◆ **Data to examine**
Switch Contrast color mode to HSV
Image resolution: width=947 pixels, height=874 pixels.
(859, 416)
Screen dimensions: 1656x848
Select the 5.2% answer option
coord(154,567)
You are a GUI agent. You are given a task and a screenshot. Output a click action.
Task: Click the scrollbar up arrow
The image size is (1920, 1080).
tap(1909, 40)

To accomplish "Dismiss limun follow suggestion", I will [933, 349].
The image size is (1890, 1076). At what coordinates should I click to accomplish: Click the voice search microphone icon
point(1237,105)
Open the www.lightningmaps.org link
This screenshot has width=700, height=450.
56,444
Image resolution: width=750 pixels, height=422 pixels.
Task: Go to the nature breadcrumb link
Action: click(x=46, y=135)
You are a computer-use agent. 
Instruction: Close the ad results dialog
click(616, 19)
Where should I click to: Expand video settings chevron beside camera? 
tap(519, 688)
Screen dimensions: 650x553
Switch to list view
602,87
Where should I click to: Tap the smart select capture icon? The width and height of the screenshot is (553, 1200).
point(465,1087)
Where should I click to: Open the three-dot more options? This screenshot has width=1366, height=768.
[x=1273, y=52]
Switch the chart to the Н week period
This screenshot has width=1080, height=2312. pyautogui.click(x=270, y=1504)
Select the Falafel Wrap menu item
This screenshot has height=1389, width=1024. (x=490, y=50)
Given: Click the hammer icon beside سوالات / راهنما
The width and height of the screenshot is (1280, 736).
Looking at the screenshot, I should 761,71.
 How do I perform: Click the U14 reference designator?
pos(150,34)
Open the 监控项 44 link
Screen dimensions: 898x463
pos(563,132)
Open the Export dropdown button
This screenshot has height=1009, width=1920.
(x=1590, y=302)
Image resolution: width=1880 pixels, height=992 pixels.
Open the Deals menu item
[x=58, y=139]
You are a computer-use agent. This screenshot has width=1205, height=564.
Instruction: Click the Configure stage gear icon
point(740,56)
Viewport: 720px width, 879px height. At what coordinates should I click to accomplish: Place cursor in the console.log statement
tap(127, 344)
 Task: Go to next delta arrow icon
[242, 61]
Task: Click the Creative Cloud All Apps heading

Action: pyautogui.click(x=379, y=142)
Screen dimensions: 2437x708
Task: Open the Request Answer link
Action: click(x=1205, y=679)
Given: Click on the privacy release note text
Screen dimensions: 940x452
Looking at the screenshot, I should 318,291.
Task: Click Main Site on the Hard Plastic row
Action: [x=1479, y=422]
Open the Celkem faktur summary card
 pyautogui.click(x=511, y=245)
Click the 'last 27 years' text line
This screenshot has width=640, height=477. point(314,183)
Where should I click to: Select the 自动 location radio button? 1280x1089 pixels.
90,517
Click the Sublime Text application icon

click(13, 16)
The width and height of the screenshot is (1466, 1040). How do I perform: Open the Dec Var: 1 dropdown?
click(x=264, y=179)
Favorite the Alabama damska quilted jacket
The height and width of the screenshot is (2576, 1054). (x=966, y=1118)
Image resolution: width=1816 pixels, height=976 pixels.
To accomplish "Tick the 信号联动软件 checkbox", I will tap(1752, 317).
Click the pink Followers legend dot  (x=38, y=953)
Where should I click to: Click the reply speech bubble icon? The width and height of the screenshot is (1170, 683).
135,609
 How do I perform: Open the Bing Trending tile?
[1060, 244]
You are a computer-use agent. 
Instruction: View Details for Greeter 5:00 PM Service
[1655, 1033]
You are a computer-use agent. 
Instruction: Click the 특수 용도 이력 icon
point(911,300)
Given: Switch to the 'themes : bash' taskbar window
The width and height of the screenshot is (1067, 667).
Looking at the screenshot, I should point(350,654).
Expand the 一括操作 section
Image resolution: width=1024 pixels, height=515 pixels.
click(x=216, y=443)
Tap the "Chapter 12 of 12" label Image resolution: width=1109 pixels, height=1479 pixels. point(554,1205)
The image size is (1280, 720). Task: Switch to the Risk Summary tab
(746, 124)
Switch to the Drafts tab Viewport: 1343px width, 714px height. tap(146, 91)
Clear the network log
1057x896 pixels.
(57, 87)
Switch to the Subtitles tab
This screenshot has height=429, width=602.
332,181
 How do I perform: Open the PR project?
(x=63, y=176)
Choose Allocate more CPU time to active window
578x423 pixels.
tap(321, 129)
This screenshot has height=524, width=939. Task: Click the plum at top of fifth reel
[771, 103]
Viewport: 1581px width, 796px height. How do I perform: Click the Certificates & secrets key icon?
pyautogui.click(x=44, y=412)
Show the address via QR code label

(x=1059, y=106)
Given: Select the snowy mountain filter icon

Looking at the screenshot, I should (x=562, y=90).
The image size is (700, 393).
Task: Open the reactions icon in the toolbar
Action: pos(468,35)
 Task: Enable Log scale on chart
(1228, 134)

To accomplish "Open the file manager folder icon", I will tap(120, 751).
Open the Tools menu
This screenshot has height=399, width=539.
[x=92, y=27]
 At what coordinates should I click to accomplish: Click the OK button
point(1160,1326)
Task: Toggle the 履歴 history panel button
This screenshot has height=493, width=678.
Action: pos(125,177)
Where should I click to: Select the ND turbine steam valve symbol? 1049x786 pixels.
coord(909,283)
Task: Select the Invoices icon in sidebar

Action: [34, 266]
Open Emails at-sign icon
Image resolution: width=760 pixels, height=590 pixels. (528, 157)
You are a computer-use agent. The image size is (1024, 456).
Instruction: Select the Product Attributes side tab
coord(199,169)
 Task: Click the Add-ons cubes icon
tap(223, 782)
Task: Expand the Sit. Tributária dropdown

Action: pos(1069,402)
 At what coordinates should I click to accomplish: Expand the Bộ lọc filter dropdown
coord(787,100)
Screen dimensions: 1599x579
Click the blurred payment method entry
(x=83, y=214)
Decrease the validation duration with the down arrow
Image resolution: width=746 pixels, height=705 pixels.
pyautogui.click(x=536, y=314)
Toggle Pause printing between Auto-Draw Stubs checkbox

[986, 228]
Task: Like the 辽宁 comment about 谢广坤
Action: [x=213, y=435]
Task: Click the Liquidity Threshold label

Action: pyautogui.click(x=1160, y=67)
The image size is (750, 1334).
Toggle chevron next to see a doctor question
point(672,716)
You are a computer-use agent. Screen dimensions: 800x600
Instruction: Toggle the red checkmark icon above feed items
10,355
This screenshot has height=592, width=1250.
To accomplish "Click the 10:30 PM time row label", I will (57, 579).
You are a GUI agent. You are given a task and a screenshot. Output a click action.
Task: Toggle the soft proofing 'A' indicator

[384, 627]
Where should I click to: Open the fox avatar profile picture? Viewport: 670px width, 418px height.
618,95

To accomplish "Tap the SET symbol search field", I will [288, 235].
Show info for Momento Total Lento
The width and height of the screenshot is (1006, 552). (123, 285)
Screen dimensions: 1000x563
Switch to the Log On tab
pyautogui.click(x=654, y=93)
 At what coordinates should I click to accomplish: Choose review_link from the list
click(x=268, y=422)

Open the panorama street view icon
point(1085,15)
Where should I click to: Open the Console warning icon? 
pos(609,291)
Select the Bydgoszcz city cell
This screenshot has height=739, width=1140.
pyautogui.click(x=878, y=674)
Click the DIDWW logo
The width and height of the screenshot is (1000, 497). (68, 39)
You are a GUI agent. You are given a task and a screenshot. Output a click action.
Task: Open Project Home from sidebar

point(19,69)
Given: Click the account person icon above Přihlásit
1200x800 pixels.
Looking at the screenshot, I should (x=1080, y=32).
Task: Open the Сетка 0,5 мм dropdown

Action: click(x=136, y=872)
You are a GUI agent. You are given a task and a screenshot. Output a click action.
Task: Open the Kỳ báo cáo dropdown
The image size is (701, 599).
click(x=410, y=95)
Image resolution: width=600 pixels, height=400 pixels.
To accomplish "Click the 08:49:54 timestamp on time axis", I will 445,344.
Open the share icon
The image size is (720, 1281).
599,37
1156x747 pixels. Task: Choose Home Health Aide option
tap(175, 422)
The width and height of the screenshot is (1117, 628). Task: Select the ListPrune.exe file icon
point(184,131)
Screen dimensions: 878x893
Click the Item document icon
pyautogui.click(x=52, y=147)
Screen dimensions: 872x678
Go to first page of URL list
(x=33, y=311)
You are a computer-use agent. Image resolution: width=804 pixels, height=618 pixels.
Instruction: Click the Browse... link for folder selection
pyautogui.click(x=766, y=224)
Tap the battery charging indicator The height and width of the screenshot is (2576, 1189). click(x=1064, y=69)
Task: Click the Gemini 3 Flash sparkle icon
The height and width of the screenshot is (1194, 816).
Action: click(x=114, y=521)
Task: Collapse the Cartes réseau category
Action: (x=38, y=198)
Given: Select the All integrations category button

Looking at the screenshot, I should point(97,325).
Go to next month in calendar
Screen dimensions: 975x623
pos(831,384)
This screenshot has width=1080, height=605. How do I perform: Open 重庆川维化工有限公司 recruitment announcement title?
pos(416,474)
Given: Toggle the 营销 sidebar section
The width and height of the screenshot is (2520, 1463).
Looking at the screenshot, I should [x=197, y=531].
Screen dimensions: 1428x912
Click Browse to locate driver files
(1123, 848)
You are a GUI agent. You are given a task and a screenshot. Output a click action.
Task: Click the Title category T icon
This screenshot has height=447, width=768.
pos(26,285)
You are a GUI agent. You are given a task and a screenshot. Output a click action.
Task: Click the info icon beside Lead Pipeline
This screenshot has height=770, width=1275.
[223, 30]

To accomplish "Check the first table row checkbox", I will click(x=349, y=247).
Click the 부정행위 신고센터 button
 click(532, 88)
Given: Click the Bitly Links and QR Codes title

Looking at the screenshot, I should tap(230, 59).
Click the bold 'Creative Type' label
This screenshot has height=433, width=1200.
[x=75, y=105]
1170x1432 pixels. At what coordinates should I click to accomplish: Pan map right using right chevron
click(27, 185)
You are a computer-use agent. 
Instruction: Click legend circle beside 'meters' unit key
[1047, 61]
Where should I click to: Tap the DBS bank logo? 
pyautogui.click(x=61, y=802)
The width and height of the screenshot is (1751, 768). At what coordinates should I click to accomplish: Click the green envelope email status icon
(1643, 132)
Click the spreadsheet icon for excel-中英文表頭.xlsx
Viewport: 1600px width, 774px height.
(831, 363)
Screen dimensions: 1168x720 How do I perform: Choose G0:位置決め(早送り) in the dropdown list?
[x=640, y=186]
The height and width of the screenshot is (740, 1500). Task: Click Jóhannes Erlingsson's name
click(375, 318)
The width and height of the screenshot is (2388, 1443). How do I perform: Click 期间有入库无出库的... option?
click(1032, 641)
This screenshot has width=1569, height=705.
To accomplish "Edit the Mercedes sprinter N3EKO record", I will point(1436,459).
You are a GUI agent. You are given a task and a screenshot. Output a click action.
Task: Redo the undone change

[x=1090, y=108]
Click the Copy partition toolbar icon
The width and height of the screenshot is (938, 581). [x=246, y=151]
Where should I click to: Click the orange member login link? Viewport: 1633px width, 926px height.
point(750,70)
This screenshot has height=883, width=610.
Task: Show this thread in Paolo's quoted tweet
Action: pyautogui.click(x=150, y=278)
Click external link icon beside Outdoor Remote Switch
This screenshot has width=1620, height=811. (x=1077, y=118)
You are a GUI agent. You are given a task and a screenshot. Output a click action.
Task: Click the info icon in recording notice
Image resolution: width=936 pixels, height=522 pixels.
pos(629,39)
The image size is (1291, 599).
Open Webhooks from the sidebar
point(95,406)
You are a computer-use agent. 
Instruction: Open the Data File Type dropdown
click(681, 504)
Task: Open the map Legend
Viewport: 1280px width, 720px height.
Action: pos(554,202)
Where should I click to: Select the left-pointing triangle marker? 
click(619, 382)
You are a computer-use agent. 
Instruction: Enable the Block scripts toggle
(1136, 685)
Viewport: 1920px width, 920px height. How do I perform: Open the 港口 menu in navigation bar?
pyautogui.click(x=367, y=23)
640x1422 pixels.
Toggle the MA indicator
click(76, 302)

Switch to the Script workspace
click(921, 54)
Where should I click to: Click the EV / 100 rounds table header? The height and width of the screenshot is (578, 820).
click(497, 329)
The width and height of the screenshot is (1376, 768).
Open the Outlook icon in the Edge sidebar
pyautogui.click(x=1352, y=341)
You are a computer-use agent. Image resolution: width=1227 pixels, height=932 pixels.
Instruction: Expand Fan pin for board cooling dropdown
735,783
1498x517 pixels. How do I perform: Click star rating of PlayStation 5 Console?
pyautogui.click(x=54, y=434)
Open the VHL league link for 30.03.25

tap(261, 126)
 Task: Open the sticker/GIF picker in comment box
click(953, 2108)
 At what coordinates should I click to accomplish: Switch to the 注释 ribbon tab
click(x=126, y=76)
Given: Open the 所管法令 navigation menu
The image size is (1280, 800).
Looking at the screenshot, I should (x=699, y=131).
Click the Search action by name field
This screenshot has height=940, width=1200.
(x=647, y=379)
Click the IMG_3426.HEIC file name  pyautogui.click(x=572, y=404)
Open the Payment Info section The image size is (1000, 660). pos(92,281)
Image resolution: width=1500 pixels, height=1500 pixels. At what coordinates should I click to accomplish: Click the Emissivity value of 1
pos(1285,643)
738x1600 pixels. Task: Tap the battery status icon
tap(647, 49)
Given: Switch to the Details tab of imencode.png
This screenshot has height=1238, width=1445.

◆ **Work instructions**
In the data above, retype exactly and only the lines between the one holding "Task: Click the Creative" and the one holding "Given: Switch to the 'themes", inclusive.

◆ **Solution**
Task: Click the Creative Cloud All Apps heading

Action: pyautogui.click(x=379, y=142)
Screen dimensions: 2437x708
Task: Open the Request Answer link
Action: click(x=1205, y=679)
Given: Click on the privacy release note text
Screen dimensions: 940x452
Looking at the screenshot, I should 318,291.
Task: Click Main Site on the Hard Plastic row
Action: [x=1479, y=422]
Open the Celkem faktur summary card
 pyautogui.click(x=511, y=245)
Click the 'last 27 years' text line
This screenshot has width=640, height=477. point(314,183)
Where should I click to: Select the 自动 location radio button? 1280x1089 pixels.
90,517
Click the Sublime Text application icon

click(13, 16)
The width and height of the screenshot is (1466, 1040). How do I perform: Open the Dec Var: 1 dropdown?
click(x=264, y=179)
Favorite the Alabama damska quilted jacket
The height and width of the screenshot is (2576, 1054). (x=966, y=1118)
Image resolution: width=1816 pixels, height=976 pixels.
To accomplish "Tick the 信号联动软件 checkbox", I will tap(1752, 317).
Click the pink Followers legend dot  (x=38, y=953)
Where should I click to: Click the reply speech bubble icon? The width and height of the screenshot is (1170, 683).
135,609
 How do I perform: Open the Bing Trending tile?
[1060, 244]
You are a computer-use agent. 
Instruction: View Details for Greeter 5:00 PM Service
[1655, 1033]
You are a computer-use agent. 
Instruction: Click the 특수 용도 이력 icon
point(911,300)
Given: Switch to the 'themes : bash' taskbar window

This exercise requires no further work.